=== WRITTEN TASK ===
Format the rows from the line containing "Task: Click the lightbulb" through the line containing "tap(56, 357)", both included, as a JSON list of strings with one string per line and blank lines omitted.

◆ ◆ ◆

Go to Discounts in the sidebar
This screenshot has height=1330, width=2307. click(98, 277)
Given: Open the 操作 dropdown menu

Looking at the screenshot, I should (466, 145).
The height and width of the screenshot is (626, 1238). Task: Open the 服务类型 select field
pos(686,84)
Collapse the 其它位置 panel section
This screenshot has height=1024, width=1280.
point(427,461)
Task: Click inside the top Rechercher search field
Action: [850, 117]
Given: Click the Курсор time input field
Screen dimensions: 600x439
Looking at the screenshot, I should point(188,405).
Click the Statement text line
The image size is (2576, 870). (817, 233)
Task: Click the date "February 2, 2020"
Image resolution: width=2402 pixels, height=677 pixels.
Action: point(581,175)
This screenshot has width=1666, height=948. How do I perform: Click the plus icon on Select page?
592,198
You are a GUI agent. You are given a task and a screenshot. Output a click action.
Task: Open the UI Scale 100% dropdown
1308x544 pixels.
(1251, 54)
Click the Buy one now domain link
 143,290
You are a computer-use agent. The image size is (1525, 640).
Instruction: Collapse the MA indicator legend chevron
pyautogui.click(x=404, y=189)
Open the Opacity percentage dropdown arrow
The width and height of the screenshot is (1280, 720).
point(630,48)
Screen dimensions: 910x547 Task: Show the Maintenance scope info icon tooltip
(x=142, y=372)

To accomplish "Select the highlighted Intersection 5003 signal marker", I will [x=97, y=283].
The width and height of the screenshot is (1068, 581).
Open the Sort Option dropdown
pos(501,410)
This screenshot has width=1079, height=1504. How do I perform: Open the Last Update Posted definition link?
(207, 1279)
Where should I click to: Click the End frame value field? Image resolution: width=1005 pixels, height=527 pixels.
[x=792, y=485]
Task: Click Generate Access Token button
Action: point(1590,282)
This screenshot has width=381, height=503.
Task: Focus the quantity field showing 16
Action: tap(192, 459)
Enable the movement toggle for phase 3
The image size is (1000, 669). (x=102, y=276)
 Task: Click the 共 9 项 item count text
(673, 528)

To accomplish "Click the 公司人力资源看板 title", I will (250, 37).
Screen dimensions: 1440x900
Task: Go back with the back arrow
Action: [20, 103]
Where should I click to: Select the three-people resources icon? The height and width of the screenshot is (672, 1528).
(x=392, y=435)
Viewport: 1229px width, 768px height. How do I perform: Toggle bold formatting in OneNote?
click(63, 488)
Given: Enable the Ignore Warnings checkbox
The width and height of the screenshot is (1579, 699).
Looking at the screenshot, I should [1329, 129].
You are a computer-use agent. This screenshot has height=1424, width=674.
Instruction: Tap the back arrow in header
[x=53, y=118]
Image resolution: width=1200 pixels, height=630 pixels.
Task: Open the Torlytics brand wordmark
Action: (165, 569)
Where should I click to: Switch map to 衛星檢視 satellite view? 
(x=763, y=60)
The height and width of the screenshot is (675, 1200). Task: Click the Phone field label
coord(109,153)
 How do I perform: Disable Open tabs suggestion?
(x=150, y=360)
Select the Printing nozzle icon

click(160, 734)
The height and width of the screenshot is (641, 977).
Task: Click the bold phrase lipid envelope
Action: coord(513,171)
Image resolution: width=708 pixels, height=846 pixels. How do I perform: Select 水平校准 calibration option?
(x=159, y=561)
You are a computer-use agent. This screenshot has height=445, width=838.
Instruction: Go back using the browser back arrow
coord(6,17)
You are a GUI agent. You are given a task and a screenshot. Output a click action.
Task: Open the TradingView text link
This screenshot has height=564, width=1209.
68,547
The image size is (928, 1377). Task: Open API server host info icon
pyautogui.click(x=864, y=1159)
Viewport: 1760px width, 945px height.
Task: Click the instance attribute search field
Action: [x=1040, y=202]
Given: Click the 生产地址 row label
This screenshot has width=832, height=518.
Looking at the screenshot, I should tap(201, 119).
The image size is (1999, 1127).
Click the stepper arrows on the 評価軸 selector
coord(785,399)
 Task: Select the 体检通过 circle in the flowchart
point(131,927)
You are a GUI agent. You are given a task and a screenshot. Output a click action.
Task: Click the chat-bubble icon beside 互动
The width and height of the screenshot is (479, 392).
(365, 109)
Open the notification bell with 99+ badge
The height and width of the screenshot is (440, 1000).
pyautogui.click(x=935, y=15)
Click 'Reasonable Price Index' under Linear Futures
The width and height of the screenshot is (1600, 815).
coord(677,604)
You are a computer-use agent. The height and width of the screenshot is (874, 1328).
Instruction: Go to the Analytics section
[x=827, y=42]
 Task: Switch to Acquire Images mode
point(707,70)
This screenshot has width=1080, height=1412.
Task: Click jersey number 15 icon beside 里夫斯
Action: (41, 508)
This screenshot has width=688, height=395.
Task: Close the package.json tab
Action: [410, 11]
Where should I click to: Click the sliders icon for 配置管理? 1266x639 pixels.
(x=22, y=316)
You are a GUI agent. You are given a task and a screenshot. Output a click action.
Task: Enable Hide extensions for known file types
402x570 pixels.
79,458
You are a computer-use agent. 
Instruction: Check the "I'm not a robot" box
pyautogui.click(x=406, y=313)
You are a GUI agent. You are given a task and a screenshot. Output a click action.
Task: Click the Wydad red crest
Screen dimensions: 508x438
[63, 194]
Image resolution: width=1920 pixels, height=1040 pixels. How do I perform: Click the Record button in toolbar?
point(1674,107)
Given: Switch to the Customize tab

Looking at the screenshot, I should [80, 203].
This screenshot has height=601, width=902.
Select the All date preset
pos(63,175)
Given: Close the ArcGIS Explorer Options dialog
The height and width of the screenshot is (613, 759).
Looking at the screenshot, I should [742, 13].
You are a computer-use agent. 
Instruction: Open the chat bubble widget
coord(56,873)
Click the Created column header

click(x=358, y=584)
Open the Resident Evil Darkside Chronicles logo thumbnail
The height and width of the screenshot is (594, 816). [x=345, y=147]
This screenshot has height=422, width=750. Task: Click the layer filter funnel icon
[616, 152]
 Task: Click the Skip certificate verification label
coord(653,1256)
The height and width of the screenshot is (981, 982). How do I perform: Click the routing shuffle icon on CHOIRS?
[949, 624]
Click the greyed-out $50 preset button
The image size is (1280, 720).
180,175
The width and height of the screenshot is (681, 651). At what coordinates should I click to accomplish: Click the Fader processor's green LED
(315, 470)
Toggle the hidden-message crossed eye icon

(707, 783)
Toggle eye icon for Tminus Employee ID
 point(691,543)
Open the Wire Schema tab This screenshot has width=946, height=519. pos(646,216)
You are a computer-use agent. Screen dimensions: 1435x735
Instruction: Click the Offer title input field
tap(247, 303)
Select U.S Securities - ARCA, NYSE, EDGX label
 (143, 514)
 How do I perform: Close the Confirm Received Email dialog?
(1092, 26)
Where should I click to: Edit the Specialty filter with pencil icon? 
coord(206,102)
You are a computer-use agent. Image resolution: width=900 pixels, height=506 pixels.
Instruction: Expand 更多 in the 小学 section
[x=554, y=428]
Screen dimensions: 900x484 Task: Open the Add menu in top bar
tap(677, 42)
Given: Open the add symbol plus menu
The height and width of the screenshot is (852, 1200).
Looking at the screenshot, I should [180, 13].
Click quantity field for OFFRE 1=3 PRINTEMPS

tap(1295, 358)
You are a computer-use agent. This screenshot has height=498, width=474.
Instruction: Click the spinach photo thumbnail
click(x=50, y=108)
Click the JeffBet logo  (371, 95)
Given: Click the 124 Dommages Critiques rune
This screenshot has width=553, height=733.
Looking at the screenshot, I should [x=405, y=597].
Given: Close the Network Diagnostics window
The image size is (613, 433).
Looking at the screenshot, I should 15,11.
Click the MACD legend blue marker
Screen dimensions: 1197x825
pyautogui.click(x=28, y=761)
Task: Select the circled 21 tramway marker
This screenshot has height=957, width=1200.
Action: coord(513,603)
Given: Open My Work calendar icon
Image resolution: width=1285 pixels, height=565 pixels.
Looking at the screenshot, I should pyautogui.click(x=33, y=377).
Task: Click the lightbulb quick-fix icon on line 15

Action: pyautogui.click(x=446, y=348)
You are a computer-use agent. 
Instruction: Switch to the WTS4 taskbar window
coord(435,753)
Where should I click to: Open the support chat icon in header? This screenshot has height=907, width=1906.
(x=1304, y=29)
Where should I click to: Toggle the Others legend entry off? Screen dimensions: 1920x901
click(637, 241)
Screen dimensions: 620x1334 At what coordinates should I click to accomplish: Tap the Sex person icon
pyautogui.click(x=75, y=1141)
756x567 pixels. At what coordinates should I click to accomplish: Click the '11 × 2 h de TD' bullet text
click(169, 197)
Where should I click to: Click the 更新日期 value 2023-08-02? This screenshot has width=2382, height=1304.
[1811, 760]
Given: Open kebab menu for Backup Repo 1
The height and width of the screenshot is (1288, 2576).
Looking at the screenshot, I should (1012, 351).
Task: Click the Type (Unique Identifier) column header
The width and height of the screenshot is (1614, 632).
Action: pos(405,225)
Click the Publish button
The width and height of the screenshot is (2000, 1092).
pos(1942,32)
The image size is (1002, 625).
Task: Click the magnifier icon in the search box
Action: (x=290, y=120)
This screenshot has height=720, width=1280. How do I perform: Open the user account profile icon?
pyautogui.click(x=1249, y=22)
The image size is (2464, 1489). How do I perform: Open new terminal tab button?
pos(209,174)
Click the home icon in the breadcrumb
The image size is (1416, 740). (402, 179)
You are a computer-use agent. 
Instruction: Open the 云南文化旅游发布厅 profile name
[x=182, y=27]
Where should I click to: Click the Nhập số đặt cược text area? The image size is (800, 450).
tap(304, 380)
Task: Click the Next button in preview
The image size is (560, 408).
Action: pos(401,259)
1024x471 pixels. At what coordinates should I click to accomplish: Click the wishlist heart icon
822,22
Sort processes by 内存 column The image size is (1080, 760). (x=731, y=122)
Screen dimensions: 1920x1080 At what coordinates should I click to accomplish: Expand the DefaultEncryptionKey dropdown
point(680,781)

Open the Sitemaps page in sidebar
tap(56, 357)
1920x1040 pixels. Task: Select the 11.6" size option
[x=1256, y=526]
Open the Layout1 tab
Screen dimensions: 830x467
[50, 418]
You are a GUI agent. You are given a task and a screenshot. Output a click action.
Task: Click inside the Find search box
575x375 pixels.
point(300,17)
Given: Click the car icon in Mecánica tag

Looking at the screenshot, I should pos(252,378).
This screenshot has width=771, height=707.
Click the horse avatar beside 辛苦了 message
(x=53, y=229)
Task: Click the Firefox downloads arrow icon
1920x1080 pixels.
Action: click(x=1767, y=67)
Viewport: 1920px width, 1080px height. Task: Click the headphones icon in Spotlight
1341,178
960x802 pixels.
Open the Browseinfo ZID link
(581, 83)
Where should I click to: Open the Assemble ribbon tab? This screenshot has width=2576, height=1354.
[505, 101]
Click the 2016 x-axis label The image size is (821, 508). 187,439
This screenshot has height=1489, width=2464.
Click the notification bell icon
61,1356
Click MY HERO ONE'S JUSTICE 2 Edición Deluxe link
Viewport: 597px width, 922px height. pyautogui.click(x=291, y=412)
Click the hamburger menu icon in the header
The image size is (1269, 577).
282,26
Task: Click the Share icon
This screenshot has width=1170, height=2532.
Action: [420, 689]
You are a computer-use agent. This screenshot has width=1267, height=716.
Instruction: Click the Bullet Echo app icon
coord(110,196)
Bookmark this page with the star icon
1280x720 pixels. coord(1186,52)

◆ ◆ ◆

=== PROBLEM SOLUTION ===
[
  "Task: Click the lightbulb quick-fix icon on line 15",
  "Action: pyautogui.click(x=446, y=348)",
  "You are a computer-use agent. ",
  "Instruction: Switch to the WTS4 taskbar window",
  "coord(435,753)",
  "Where should I click to: Open the support chat icon in header? This screenshot has height=907, width=1906.",
  "(x=1304, y=29)",
  "Where should I click to: Toggle the Others legend entry off? Screen dimensions: 1920x901",
  "click(637, 241)",
  "Screen dimensions: 620x1334 At what coordinates should I click to accomplish: Tap the Sex person icon",
  "pyautogui.click(x=75, y=1141)",
  "756x567 pixels. At what coordinates should I click to accomplish: Click the '11 × 2 h de TD' bullet text",
  "click(169, 197)",
  "Where should I click to: Click the 更新日期 value 2023-08-02? This screenshot has width=2382, height=1304.",
  "[1811, 760]",
  "Given: Open kebab menu for Backup Repo 1",
  "The height and width of the screenshot is (1288, 2576).",
  "Looking at the screenshot, I should (1012, 351).",
  "Task: Click the Type (Unique Identifier) column header",
  "The width and height of the screenshot is (1614, 632).",
  "Action: pos(405,225)",
  "Click the Publish button",
  "The width and height of the screenshot is (2000, 1092).",
  "pos(1942,32)",
  "The image size is (1002, 625).",
  "Task: Click the magnifier icon in the search box",
  "Action: (x=290, y=120)",
  "This screenshot has height=720, width=1280. How do I perform: Open the user account profile icon?",
  "pyautogui.click(x=1249, y=22)",
  "The image size is (2464, 1489). How do I perform: Open new terminal tab button?",
  "pos(209,174)",
  "Click the home icon in the breadcrumb",
  "The image size is (1416, 740). (402, 179)",
  "You are a computer-use agent. ",
  "Instruction: Open the 云南文化旅游发布厅 profile name",
  "[x=182, y=27]",
  "Where should I click to: Click the Nhập số đặt cược text area? The image size is (800, 450).",
  "tap(304, 380)",
  "Task: Click the Next button in preview",
  "The image size is (560, 408).",
  "Action: pos(401,259)",
  "1024x471 pixels. At what coordinates should I click to accomplish: Click the wishlist heart icon",
  "822,22",
  "Sort processes by 内存 column The image size is (1080, 760). (x=731, y=122)",
  "Screen dimensions: 1920x1080 At what coordinates should I click to accomplish: Expand the DefaultEncryptionKey dropdown",
  "point(680,781)",
  "Open the Sitemaps page in sidebar",
  "tap(56, 357)"
]